Fraud detection for Telecommunication Industry
- The telecommunications industry has expanded dramatically in the last few years with the development of affordable mobile phone technology.
- Fraud is an adaptive crime, so it needs special method of intelligent data analysis to detect and prevent it.
- These method exits in the areas of Knowledge Discovery in Databases (KDD), Data Mining, Machine Learning and Statistics. They offer applicable and successful solutions in different areas of fraud crimes.
- At a low level, simple rule-based detection systems use rules such as the apparent use of the same phone in two very distant geographical locations in quick succession, calls which appear to overlap in time and very high value and very long calls.

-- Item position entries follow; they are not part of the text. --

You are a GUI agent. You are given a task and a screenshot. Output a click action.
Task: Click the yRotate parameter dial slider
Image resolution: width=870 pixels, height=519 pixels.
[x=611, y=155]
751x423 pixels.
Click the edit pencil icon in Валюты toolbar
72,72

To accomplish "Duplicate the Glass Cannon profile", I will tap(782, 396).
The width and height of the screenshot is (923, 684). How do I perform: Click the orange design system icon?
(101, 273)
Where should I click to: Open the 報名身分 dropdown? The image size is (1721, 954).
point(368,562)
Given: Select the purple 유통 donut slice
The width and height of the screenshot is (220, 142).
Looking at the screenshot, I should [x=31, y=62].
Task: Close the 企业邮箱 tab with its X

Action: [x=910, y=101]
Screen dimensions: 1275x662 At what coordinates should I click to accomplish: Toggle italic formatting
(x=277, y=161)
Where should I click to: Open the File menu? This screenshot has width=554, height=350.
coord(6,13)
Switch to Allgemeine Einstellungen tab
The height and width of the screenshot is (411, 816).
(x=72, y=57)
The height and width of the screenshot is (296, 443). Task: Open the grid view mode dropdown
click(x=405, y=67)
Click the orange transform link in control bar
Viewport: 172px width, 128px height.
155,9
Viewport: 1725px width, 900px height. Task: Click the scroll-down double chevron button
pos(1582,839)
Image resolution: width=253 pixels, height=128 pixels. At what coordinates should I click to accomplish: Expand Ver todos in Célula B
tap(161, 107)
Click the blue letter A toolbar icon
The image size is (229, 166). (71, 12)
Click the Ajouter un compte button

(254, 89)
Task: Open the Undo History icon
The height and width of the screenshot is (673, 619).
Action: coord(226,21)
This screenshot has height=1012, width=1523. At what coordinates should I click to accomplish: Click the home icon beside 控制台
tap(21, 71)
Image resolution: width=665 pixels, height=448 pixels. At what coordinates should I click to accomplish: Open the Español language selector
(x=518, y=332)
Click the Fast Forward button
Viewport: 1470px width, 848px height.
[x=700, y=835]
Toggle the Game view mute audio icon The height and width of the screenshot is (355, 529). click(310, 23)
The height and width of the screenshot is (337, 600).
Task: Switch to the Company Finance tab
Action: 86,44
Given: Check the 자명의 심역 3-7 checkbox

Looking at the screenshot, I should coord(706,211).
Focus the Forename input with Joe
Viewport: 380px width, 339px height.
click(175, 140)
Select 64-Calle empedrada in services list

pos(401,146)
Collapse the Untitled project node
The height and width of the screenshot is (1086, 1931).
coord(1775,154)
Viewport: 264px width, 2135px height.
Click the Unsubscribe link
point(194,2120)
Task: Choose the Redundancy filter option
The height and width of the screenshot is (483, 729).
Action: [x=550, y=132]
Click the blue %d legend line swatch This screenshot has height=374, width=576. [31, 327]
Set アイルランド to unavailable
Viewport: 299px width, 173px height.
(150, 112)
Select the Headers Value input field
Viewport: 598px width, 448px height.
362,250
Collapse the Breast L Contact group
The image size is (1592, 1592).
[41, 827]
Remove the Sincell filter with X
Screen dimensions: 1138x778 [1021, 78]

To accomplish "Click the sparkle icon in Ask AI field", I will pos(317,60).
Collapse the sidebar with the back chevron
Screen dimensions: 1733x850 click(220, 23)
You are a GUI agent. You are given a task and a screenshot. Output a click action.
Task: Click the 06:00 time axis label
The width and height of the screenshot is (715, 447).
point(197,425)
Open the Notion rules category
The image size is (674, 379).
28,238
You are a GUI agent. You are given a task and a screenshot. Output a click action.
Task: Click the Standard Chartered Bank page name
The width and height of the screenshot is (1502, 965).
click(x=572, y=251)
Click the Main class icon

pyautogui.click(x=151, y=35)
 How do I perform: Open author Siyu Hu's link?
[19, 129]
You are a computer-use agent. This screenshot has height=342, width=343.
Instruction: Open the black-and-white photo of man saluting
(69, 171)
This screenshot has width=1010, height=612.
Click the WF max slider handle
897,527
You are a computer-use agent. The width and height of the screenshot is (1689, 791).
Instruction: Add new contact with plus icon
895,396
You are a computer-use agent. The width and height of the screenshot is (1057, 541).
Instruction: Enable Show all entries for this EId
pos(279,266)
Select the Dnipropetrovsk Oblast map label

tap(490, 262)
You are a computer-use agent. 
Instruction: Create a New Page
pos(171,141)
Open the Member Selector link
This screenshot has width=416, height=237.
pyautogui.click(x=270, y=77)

- At a higher level, statistical summaries of call distributions (often called profiles or signature at the user level) are compared with thresholds determined either by experts or by application of supervised learning methods to known fraud/nonfraud cases.
- Some forensic accountants specialize in forensic analytics which is the procurement and analysis of electronic data to reconstruct, detect, and otherwise support a claim of financial fraud.
- The main steps in forensic analytics are (a)data collection,(b)data preparation,(c)data analysis, and(d)reporting.
- For example, forensic analytics may be used to review an employees’ purchasing card activity to assess whether any of the purchases were diverted or divertible for personal use.
- Data mining to classify, cluster, and segment the data and automatically find associations and rules in the data that may signify interesting patterns, including those related to fraud.
- Expert systems to encode expertise for detecting fraud in the form of rules.
Pattern recognition to detect approximate classes, clusters, or patterns of suspicious behavior either automatically or to match given inputs.
Machine learning techniques to automatically identify characteristics of fraud.